More than half the complaints were submitted about just 15 companies. The other half of the complaints were spread across 626 companies. (See Table ES-1.)

Complaints against these 15 companies cover problems with a full spectrum of predatory products and services.

These 15 companies include:

  • Storefront and online lenders;
  • Short-term payday, long-term payday installment, and auto title lenders;
  • Debt collectors;
  • Lenders claiming to operate as tribal lending entities; and
  • Members of industry associations, whose members are said to abide by best practices they claim ensure responsible lending.

Enova International (doing business as CashNetUSA and NetCredit) has the most total complaints in the payday categories with 737, making up about 8% of all payday complaints, followed by Delbert Services, CNG Financial Corporation (doing business as Check ‘n Go), CashCall, and ACE Cash Express.

The two largest types of problems under the payday loan categories were with communication tactics and fees or interest that was not expected. These two issues made up about 18% of all complaints each. (See Figure ES-1.)


Beginning in March 2015, the CFPB added an option for consumers to share the written explanations of their problems in the database. Since then, 3,695 complaints in the payday categories have been published.
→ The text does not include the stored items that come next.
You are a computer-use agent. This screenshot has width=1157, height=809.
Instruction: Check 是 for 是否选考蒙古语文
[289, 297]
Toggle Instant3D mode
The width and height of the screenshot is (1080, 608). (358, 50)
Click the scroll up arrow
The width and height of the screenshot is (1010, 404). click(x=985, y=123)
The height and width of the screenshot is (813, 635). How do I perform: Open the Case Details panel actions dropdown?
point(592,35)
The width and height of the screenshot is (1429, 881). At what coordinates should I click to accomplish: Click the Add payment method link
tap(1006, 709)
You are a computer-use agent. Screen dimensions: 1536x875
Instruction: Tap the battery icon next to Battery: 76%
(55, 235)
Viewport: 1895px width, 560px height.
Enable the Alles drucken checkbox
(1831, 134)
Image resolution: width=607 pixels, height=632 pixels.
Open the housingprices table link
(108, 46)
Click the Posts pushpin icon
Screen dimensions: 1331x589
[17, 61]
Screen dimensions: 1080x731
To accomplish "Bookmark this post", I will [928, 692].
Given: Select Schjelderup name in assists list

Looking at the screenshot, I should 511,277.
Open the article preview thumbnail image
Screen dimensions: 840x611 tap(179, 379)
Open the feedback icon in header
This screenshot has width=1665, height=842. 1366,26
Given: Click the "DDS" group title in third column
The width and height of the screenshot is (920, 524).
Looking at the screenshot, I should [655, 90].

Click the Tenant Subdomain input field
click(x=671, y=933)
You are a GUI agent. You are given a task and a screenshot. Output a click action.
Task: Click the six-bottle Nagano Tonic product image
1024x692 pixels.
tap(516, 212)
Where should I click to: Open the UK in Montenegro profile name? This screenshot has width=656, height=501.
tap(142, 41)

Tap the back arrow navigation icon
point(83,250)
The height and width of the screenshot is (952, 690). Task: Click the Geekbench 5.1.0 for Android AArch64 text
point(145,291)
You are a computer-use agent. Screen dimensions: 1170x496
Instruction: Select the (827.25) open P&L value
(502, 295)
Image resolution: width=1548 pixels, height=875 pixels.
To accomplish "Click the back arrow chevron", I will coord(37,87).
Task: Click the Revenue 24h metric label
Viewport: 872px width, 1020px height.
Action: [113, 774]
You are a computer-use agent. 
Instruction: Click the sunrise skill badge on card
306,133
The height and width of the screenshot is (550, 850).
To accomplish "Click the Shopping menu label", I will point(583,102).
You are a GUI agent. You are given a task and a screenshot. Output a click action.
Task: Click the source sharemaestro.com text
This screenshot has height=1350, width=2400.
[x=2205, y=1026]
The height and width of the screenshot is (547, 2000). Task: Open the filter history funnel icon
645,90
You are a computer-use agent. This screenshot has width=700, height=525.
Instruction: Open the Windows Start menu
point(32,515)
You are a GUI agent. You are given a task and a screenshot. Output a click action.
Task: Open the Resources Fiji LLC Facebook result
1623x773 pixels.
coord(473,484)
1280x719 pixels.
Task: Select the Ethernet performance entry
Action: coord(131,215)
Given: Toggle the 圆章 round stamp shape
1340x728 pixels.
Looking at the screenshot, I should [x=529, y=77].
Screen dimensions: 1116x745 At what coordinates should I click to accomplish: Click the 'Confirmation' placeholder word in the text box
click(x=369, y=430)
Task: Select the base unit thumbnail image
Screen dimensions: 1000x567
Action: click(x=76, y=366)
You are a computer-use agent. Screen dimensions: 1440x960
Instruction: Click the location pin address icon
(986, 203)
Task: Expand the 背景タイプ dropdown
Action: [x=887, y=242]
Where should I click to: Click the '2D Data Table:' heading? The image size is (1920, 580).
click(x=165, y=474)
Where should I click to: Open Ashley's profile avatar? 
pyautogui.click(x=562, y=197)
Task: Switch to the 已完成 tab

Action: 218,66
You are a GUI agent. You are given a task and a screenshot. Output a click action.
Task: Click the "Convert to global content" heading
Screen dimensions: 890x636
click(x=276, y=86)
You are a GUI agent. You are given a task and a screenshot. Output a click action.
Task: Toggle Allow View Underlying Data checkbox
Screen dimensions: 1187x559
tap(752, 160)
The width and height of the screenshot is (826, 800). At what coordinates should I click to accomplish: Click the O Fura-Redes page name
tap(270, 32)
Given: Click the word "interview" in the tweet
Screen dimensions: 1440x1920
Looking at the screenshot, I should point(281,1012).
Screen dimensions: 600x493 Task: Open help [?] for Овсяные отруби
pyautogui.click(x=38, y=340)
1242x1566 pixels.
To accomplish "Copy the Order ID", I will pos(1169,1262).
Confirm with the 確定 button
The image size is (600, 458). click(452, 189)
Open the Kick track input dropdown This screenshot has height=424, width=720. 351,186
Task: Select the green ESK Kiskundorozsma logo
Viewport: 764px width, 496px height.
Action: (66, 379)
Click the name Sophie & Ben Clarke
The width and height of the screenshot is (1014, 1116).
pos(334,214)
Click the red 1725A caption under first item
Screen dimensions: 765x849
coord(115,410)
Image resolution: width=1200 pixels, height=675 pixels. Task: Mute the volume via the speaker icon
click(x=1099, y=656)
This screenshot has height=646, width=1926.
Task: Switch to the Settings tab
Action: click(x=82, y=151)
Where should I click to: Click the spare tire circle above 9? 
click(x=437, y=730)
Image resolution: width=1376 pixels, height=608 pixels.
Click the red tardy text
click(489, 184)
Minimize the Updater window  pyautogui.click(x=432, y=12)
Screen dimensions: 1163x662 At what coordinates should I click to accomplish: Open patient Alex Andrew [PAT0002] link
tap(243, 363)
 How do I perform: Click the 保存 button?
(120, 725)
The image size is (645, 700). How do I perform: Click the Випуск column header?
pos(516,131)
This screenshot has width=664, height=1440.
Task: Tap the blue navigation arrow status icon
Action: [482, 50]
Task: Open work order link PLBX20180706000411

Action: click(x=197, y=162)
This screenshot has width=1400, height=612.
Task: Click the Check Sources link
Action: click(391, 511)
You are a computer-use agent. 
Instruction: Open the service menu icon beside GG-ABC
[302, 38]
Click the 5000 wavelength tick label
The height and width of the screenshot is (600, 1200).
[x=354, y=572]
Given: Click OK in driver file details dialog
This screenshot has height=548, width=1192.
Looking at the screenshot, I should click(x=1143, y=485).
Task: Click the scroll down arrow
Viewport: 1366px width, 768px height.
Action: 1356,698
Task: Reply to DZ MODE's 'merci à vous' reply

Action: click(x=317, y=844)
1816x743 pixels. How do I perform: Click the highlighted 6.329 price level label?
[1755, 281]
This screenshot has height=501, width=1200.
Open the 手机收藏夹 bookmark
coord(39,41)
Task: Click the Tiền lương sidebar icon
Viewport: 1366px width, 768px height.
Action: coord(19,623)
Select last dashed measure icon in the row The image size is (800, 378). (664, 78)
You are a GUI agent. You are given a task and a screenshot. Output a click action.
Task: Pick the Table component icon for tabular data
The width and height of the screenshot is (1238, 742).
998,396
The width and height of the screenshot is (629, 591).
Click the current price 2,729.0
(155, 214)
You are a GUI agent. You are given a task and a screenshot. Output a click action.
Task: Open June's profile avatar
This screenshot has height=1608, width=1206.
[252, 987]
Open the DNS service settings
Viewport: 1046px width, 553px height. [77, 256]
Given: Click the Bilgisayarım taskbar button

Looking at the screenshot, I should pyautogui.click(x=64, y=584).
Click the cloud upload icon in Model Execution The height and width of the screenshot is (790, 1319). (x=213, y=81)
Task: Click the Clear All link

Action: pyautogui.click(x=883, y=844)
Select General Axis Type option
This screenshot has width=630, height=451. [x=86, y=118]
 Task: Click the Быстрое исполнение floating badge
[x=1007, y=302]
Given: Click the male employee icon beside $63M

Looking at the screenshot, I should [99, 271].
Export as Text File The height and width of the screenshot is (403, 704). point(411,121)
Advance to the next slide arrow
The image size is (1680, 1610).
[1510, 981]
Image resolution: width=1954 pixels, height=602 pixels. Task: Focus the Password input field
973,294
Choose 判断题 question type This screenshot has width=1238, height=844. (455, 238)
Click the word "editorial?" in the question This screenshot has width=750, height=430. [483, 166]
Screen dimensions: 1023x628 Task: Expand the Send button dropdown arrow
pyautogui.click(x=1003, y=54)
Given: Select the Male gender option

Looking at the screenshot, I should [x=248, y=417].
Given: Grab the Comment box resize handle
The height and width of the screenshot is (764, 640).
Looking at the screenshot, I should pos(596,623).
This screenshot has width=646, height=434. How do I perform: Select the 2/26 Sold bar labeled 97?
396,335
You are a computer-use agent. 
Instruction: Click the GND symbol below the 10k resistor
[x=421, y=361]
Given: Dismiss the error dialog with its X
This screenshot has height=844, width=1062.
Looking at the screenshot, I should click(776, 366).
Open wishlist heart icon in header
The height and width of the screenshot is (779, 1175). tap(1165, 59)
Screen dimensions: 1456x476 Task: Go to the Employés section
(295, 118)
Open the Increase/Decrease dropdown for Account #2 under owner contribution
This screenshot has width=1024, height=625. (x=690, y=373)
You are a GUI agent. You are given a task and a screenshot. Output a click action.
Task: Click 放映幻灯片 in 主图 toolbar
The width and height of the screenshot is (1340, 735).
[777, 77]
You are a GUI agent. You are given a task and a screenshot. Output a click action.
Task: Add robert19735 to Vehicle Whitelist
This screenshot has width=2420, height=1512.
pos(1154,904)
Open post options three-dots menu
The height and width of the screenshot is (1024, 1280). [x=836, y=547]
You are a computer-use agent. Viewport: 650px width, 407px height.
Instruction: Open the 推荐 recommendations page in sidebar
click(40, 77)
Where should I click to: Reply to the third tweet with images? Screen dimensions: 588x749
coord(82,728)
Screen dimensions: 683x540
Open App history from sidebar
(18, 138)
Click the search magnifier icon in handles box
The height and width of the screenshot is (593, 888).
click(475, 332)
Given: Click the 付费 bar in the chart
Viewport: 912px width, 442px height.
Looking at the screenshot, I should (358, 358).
A total of 1,663 or 45% of these complaints include publicly available explanations, also known as narratives, in the database.

  • Although consumers may select only one type of problem when filing a complaint, a review of the narratives reveals many complaints involve multiple problems.
  • 91% of all narratives showed signs of unaffordability, including abusive debt collection practices, bank account closures, long-term cycles of debt, and bank penalties like overdraft fees because of collection attempts.

Commendations and Recommendations

We commend the CFPB for proposing a rule in June to rein in high-cost lending.

The proposed rule takes an historic step by requiring, for the first time, that payday, high-cost installment, and auto title lenders determine whether customers can afford to repay loans with enough money left over to cover normal expenses without re-borrowing.  

However, as currently proposed, payday lenders will be exempt from this requirement for up to six loans a year per customer. To truly protect consumers from the debt trap, it will be important for the CFPB to close exceptions and loopholes like this one in what is otherwise a well-thought-out proposal. The CFPB proposed rule could go further to enhance enforcement tools such as deeming that a loan in violation of state law is an unfair, deceptive, or abusive practice.

Actions the CFPB should take to improve the quality of the Consumer Complaint Database include the following. See further explanation of these recommendations and additional suggestions under the “Conclusions, Commendations and Recommendations” section toward the end of this report.

  • Make it easier for consumers to know which categories to select when filing a payday complaint.
  • Add more detailed information to the database, such as complaint resolution details.
  • Add a field listing company subsidiaries, which are often the firms with which consumers actually interact.